Objective: Otitis media (OM) management involves both primary and specialist health care. The present study used data on general practitioner (GP) referrals to estimate the proportion of children with OM referred from primary to specialist care, study variation in referral pattern and factors that influence GP behaviour.
Methods: Data on GPs view on collaborative aspects of specialist health care was collected in a cross-sectional questionnaire survey among all Norwegian GPs in 2004 (N=1633). The outcome of interest was referral routines for OM at first visit and at follow-up.
Results: Mean referral for OM was 22%, most commonly at follow-up visit. 27% of children with OM were sent to ear, nose and throat (ENT) departments and 73% to practicing otolaryngologists.
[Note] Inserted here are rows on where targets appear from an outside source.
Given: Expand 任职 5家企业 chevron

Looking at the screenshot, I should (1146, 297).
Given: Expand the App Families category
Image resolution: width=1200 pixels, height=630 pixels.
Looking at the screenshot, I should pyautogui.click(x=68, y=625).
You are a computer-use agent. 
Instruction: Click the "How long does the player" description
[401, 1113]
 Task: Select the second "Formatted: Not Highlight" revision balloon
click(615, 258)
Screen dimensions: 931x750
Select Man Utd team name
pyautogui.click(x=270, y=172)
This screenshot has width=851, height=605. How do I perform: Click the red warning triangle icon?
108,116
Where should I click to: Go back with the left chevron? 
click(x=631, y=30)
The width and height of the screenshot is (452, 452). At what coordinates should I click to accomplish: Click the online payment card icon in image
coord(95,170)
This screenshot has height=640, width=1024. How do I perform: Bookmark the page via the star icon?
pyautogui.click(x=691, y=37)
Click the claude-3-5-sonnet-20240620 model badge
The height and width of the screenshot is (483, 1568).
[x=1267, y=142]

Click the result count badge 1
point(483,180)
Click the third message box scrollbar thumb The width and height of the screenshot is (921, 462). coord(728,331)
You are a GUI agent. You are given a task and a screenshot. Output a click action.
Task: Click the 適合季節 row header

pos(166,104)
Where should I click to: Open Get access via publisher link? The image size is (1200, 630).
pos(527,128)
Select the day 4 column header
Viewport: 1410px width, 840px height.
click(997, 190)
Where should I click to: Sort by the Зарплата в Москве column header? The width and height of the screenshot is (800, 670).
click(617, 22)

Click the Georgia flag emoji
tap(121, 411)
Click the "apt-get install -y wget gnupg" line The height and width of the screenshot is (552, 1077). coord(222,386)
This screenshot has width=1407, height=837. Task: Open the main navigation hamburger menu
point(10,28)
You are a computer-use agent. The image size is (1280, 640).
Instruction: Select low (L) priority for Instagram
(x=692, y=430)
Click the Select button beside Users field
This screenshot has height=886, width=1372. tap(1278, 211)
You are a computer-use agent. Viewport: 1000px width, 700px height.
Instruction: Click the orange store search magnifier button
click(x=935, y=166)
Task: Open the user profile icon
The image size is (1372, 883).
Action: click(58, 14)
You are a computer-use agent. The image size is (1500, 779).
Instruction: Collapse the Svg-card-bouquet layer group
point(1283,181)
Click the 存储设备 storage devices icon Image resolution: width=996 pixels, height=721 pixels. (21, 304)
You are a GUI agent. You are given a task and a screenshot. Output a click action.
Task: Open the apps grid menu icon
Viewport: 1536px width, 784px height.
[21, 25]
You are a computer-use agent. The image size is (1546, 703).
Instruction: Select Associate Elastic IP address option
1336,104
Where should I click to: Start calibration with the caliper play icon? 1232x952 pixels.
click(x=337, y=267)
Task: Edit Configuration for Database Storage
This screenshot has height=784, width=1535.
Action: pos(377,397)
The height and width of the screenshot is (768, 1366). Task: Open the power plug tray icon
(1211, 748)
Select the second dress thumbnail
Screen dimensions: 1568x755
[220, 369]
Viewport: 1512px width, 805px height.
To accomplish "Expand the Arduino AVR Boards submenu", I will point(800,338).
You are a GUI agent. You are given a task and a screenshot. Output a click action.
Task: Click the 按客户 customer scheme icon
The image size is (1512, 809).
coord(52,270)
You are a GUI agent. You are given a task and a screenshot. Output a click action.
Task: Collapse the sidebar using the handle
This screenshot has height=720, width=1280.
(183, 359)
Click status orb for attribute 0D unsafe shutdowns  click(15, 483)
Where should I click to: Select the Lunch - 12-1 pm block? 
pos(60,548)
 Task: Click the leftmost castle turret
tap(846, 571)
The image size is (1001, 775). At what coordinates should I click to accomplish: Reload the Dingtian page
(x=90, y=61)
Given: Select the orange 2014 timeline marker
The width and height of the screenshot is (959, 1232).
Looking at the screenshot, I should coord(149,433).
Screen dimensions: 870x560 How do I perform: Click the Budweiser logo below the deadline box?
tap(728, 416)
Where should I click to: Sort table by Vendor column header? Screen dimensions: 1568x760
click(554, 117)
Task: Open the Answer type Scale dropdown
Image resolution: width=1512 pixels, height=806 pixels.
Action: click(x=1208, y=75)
Variation in referral pattern among GPs was moderate. GPs with specialty in general medicine had 6% fewer referrals. Separate analysis on referral to practicing otolaryngologists showed that GP work load and availability to practicing specialists increased referral, whereas availability to hospital services reduced the probability.
Conclusion: In Norway, OM management mainly takes place in primary care. Completed specialty in general medicine reduces referrals. We suggest that learning groups may contribute to update knowledge in primary care and fewer referrals to specialists. Also, non-medical factors seem to influence referral behavior in general practice.